-- START MATERIAL SHOWN --
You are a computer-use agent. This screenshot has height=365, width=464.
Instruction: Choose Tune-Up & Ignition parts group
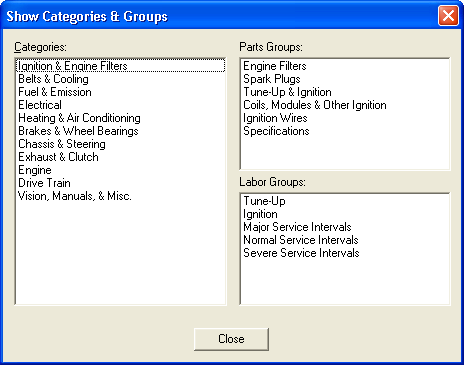(287, 92)
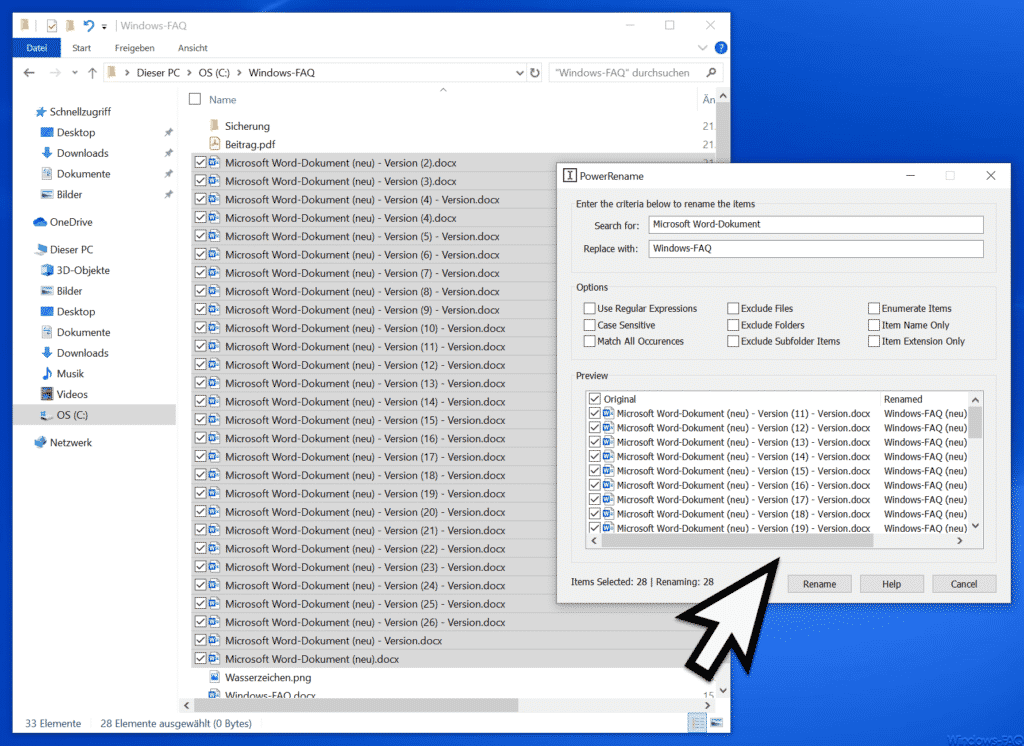Click the refresh icon beside address bar
Screen dimensions: 1024x746
click(535, 73)

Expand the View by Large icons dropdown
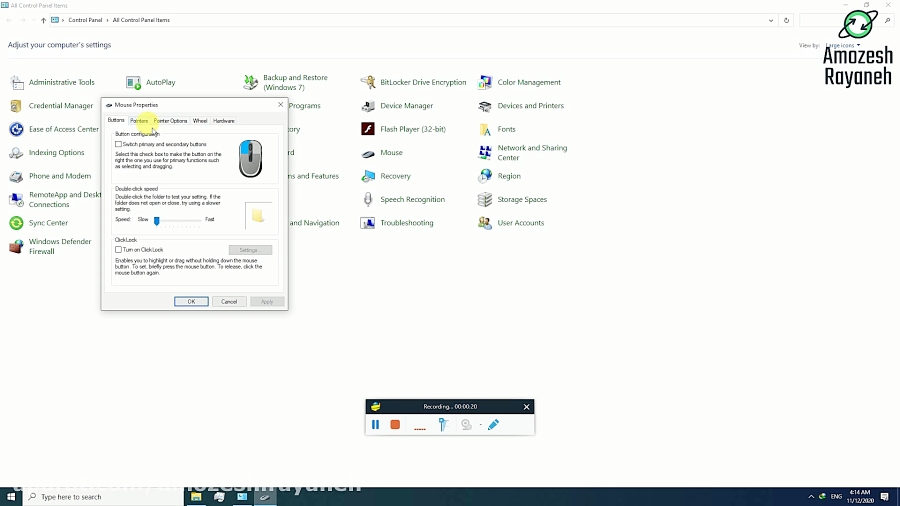pos(843,45)
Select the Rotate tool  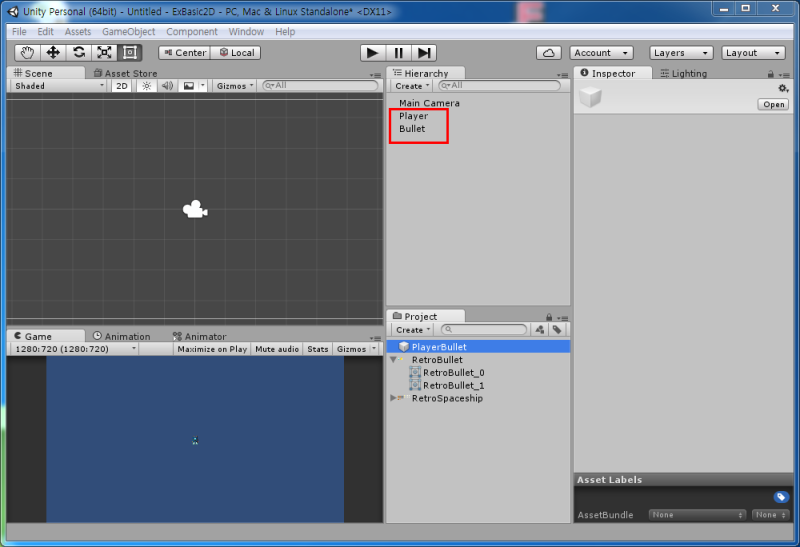point(79,53)
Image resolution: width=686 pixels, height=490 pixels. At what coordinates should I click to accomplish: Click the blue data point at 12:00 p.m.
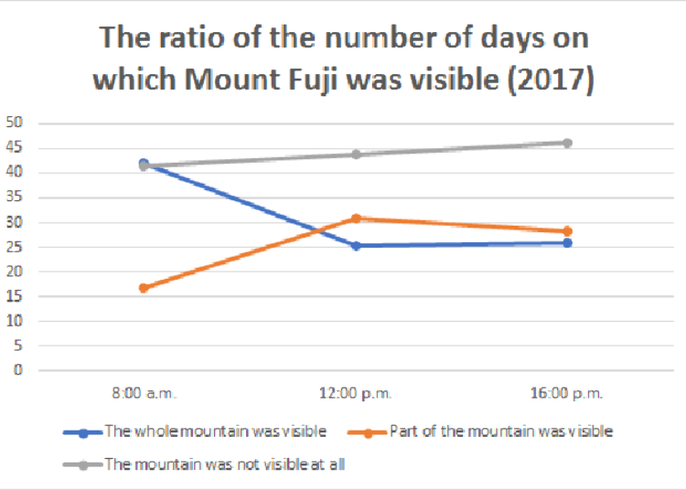[356, 245]
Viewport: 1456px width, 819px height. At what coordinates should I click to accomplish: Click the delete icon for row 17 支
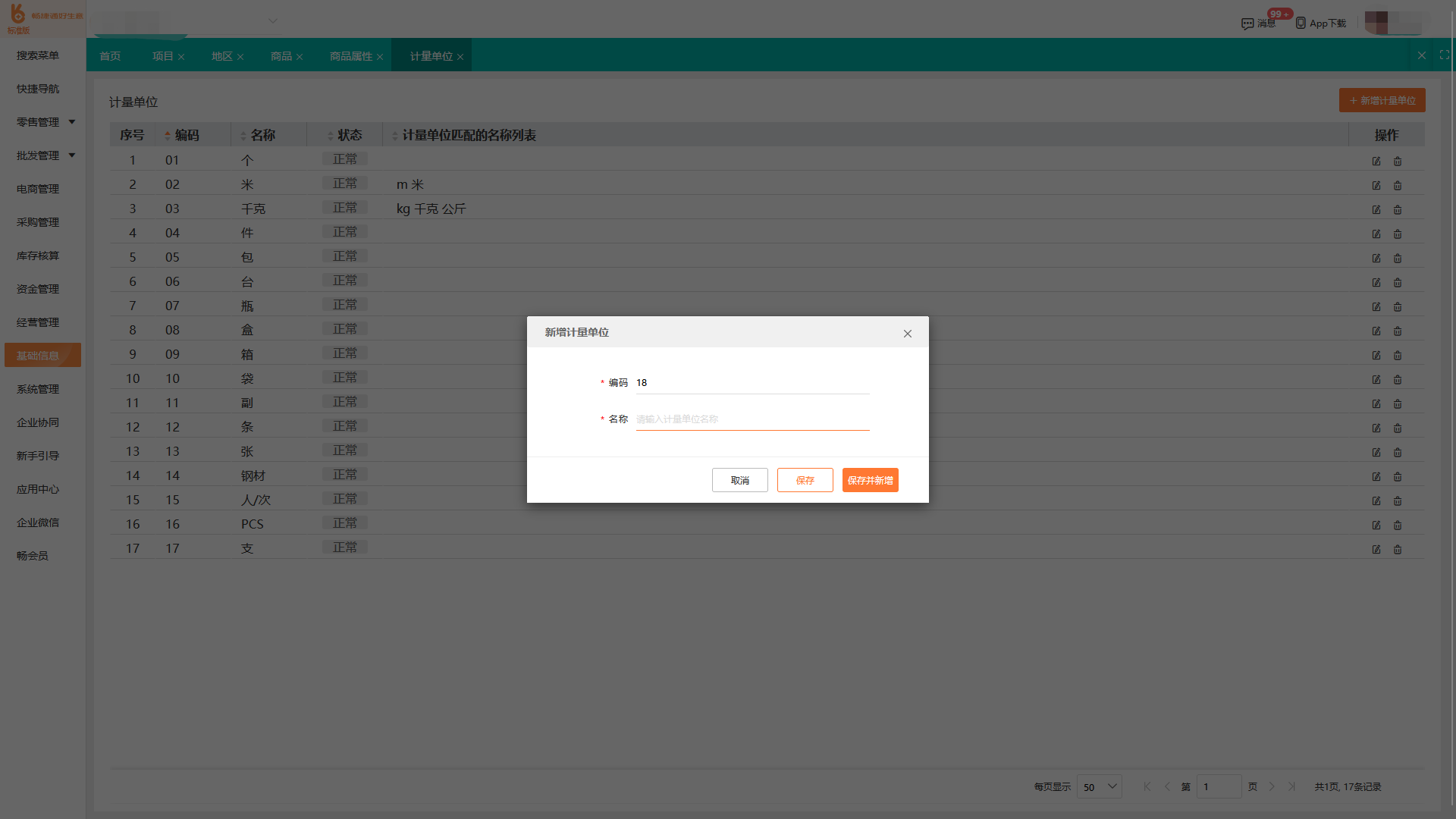pyautogui.click(x=1398, y=549)
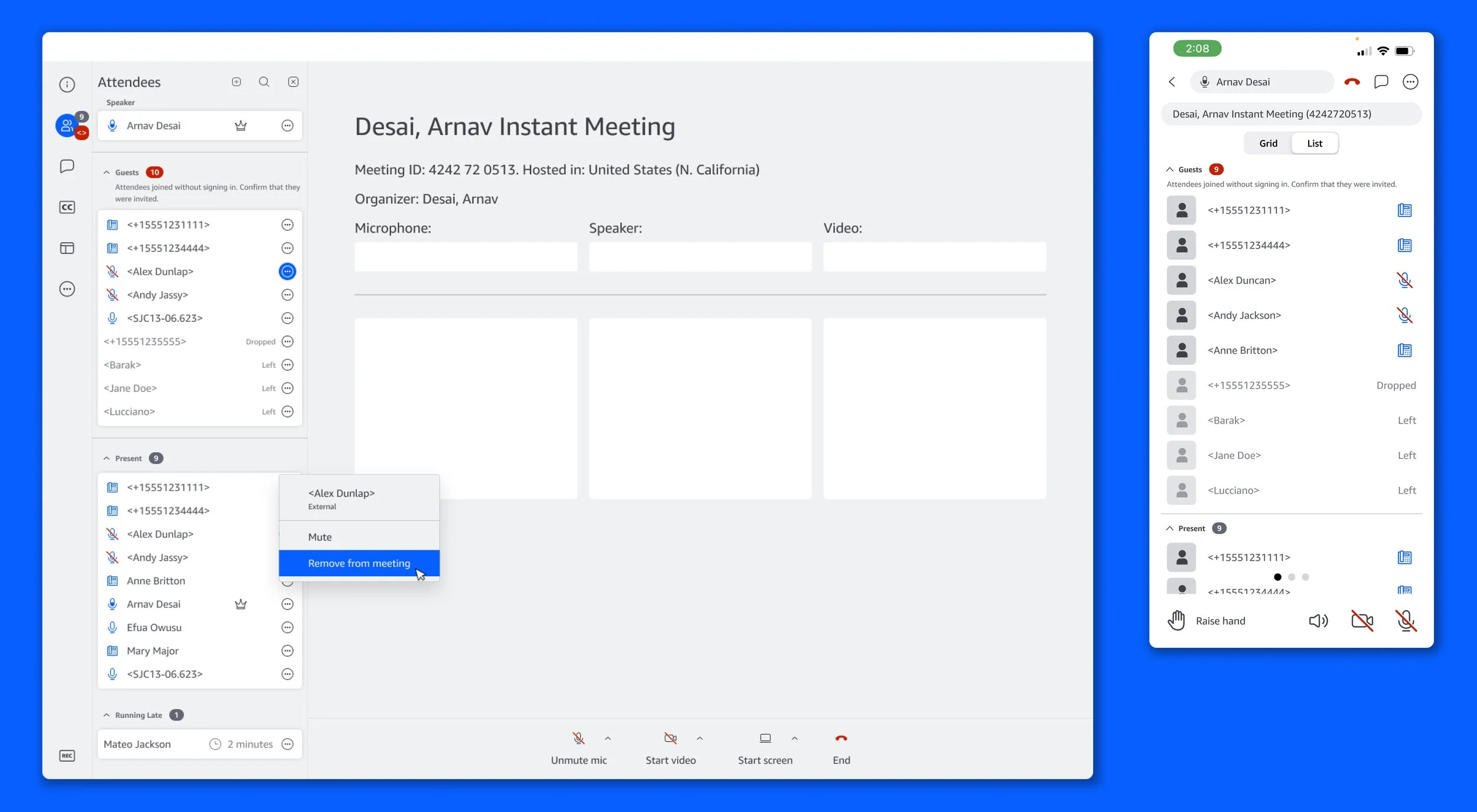Click the REC recording icon
1477x812 pixels.
(67, 756)
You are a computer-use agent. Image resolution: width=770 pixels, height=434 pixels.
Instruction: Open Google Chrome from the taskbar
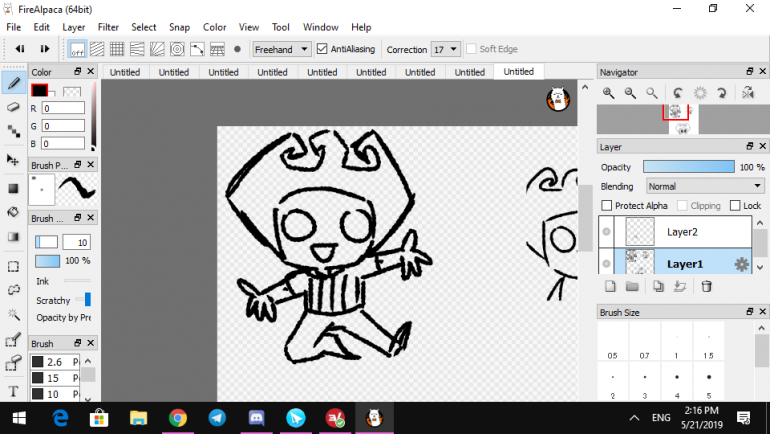pos(177,417)
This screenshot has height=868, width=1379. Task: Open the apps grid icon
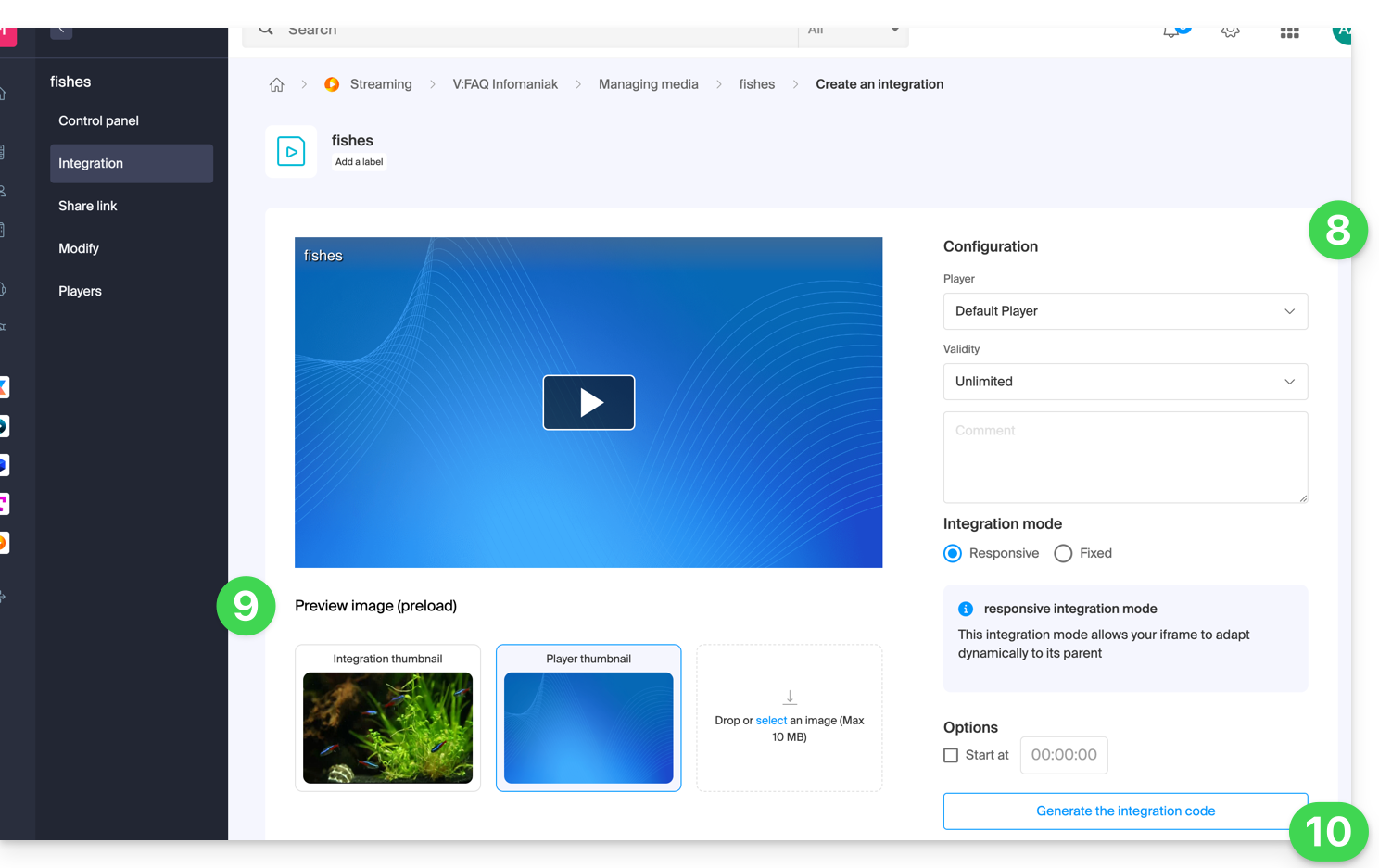[x=1289, y=32]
-- END MATERIAL SHOWN --
▶ _JOB_: Convert the part of the material that opens with the line containing "Viewport: 1456px width, 819px" and runs through the end of the material into a JSON list of strings, one string per line, omitting blank lines and leaving out the pictures.

▶ _REPLY TO THE EXERCISE_:
[
  "Viewport: 1456px width, 819px height. At what coordinates should I click to accomplish: Click the delete icon for row 17 支",
  "pyautogui.click(x=1398, y=549)",
  "Click the REC recording icon",
  "1477x812 pixels.",
  "(67, 756)",
  "You are a computer-use agent. Image resolution: width=770 pixels, height=434 pixels.",
  "Instruction: Open Google Chrome from the taskbar",
  "pos(177,417)",
  "This screenshot has height=868, width=1379. Task: Open the apps grid icon",
  "[x=1289, y=32]"
]